民主党は裁判員法に賛成していた(裁判員法②)

 裁判員制度を定めた法律が成立したのは、5年前の2004年5月。その際、自民、公明、民主の与野党が賛成していた。昨年、小沢民主党代表(当時)が、「政権についたら、裁判員制度を見直す。日本の風土に合わない」と言っていたが、その制度に民主党自身が賛成していたのである。
 私は、国民の多くが、「ふと気づくと、裁判員制度の導入が決まっていた」という感じをもっているのではないかと思う。国会での激しい与野党対立があれば、マスコミも注目し、国民の間にも議論が巻き起こる。しかし、国会で与野党合意法案となると、マスコミの取り扱いも小さい。

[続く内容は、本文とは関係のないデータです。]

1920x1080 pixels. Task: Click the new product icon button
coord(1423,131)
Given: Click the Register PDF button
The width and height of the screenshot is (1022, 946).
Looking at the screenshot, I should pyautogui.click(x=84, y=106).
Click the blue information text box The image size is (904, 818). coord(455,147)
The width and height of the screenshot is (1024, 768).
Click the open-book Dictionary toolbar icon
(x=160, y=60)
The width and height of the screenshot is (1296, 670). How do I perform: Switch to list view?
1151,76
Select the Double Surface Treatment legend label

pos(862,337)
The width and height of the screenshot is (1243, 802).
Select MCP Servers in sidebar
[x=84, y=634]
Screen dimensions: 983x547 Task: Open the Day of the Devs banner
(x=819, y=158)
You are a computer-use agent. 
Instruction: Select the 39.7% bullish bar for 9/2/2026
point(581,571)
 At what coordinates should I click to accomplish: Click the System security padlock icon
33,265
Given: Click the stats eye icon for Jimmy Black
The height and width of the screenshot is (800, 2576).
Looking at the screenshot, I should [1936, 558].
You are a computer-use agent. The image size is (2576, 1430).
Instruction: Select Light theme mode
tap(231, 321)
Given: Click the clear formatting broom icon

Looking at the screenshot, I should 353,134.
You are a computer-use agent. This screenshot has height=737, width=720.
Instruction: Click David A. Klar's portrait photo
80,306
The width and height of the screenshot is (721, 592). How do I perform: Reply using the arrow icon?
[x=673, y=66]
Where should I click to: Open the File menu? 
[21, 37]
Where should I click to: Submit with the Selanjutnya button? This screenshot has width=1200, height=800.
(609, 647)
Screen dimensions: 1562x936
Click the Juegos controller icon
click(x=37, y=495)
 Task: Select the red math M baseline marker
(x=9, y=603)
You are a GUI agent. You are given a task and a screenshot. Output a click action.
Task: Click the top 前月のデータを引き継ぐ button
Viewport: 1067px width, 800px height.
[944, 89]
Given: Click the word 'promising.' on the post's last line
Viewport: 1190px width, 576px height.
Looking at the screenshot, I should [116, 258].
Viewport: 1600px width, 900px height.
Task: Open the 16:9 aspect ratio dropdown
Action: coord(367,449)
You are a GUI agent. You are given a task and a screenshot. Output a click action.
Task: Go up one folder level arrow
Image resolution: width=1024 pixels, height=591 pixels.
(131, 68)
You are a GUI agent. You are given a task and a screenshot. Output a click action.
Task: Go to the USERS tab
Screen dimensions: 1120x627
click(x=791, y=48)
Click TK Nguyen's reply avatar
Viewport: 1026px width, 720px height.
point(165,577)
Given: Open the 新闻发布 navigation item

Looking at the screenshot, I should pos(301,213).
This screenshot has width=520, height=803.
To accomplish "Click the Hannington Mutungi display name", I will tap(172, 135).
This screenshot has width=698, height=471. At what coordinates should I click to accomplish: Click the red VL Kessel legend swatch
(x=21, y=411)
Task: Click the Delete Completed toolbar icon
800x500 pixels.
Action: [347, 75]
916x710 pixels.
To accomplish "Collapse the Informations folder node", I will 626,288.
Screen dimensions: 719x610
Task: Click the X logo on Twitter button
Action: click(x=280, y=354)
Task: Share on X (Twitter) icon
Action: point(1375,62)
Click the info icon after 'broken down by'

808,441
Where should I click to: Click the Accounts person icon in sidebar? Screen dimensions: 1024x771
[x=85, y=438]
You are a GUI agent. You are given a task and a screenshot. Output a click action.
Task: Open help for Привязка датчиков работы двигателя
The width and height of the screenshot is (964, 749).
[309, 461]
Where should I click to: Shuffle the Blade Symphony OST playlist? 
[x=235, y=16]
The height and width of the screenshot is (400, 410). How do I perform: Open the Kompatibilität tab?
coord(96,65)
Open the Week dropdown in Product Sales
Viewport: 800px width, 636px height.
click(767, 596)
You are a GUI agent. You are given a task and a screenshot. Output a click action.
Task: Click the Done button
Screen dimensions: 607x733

 これだけ、世論に賛否が分かれる「裁判員制度」は、その制定段階で国会でよりしっかりとした議論を行うべきだったのだと思う。とりわけ、野党の民主党は、今の国民のこの制度に対する不安、不満を先取りして与党にぶつけるべきではなかったのか。
 今後、衆議院選挙後には、与野党の「大連立」もありえる。しかし、この裁判員法の与野党賛成での成立を振り返ると、やはり国会では与野党が対立してしっかりとした論戦が行われることがいかに大事か、と思ってしまう。